Provided data:
>>>

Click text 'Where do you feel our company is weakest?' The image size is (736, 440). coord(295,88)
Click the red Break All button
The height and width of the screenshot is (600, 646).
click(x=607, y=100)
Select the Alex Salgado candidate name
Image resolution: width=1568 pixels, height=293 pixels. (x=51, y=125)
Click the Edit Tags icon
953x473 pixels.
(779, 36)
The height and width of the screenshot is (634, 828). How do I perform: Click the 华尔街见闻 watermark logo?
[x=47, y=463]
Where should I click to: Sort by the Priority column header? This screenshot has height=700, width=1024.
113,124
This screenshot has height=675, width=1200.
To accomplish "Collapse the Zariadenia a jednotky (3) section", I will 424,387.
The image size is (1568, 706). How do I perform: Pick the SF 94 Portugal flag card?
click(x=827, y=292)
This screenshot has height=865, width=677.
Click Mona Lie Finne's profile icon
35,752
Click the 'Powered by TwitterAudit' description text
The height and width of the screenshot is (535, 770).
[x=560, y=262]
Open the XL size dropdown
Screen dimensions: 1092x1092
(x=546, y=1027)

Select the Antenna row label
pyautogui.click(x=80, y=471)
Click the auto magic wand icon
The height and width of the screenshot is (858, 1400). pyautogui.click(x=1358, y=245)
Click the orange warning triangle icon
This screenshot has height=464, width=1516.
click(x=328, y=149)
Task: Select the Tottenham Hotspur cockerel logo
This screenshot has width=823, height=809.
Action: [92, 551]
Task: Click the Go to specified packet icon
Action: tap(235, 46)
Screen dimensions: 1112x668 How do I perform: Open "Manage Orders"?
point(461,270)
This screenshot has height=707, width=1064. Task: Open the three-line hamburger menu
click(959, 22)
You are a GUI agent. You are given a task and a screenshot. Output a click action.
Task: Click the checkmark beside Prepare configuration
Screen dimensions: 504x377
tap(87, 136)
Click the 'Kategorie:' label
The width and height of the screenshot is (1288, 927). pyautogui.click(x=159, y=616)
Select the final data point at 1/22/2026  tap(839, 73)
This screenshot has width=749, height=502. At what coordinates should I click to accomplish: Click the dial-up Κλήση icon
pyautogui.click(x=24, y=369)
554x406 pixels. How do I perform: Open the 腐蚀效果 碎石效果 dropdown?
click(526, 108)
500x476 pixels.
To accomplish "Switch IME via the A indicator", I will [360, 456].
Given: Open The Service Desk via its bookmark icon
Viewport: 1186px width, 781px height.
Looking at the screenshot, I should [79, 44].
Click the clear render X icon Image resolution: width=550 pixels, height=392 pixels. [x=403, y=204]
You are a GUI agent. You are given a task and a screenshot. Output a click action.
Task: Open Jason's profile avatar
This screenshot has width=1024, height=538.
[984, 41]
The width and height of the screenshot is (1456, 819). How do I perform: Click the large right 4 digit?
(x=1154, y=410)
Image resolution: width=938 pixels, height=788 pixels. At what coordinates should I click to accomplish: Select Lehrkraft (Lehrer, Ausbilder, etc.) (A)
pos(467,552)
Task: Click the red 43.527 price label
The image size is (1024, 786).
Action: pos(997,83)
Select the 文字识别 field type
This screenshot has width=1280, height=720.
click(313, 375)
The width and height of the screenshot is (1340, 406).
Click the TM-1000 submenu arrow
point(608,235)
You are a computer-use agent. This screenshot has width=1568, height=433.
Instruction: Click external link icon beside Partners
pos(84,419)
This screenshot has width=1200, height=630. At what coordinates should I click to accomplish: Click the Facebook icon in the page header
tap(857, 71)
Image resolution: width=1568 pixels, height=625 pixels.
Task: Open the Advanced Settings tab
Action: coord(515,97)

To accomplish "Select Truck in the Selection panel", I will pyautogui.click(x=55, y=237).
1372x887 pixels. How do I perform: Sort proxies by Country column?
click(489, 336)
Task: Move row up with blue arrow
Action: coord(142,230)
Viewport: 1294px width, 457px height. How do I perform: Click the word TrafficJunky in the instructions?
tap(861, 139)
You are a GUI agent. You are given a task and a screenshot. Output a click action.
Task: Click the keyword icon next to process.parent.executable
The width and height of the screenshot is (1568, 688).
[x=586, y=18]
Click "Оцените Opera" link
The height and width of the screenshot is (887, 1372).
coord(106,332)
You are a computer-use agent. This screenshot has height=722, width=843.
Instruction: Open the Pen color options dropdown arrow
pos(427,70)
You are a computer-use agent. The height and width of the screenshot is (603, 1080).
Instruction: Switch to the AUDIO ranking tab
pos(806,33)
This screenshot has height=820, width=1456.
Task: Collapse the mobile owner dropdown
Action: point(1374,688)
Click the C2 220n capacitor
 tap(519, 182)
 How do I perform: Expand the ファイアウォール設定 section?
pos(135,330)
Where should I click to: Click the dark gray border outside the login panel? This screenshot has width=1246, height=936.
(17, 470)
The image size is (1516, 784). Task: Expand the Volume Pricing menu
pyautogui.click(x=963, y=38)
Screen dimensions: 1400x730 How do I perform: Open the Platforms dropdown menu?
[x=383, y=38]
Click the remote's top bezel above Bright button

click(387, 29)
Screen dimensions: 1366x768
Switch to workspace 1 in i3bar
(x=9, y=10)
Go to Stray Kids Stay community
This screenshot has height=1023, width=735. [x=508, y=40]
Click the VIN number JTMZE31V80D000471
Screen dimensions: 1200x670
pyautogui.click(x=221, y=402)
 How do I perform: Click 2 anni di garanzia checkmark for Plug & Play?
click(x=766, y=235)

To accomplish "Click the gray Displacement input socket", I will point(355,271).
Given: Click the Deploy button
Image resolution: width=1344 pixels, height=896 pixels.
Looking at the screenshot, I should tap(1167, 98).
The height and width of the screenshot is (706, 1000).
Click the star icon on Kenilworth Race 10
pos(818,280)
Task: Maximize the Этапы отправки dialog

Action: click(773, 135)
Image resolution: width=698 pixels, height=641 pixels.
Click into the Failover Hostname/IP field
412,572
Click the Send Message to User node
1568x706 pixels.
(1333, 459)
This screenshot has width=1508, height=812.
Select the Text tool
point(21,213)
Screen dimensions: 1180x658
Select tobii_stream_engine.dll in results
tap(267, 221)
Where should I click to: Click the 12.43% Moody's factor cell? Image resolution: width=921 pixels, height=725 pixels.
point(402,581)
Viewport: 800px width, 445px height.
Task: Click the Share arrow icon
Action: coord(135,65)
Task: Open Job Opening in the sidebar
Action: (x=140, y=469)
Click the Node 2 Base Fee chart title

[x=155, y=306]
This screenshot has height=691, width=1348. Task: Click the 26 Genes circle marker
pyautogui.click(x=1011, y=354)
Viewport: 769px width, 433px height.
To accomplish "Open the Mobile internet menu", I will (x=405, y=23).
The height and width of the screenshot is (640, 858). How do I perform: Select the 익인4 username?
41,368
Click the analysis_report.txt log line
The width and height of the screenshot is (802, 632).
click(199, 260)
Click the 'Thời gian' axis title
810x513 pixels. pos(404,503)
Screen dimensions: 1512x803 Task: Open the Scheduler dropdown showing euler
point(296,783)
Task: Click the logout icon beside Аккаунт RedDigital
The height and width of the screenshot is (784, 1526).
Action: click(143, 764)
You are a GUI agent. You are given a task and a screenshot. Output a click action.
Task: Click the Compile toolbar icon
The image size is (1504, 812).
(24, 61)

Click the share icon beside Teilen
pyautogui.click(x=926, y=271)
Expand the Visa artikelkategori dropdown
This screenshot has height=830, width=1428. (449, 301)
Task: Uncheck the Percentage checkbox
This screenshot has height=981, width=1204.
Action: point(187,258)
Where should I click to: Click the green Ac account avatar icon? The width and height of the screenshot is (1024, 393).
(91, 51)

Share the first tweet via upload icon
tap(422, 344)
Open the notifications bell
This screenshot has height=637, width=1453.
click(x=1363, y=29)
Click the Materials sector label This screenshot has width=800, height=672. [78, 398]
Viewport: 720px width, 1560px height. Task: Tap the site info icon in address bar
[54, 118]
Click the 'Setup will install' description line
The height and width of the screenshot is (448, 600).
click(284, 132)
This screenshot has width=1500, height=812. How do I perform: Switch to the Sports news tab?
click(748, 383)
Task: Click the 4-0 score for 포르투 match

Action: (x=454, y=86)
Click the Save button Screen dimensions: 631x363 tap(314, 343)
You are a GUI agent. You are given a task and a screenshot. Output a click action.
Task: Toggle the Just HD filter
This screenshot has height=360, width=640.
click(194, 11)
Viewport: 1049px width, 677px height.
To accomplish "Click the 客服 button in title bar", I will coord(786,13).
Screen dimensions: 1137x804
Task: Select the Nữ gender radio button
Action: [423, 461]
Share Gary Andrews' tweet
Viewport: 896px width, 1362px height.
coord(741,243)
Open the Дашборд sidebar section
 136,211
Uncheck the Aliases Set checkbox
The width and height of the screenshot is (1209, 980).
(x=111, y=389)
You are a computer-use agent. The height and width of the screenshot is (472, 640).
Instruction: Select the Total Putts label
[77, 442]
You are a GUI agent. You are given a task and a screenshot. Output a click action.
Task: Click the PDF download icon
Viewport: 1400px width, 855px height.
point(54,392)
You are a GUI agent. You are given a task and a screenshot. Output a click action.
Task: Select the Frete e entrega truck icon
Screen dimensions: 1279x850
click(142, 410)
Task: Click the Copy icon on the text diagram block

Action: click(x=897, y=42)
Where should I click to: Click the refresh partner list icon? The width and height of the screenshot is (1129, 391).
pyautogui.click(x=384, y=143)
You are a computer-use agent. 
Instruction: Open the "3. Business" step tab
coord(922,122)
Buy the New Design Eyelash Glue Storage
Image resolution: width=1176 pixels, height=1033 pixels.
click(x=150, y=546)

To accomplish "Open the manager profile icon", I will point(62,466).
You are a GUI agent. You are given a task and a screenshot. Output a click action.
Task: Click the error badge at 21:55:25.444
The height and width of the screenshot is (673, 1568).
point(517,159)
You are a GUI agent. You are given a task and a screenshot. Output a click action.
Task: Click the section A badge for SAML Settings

<<<

Problem to solve: The lines you need are those with the word "checkbox"; list them from the entries.

Answer box:
Task: Uncheck the Percentage checkbox
Uncheck the Aliases Set checkbox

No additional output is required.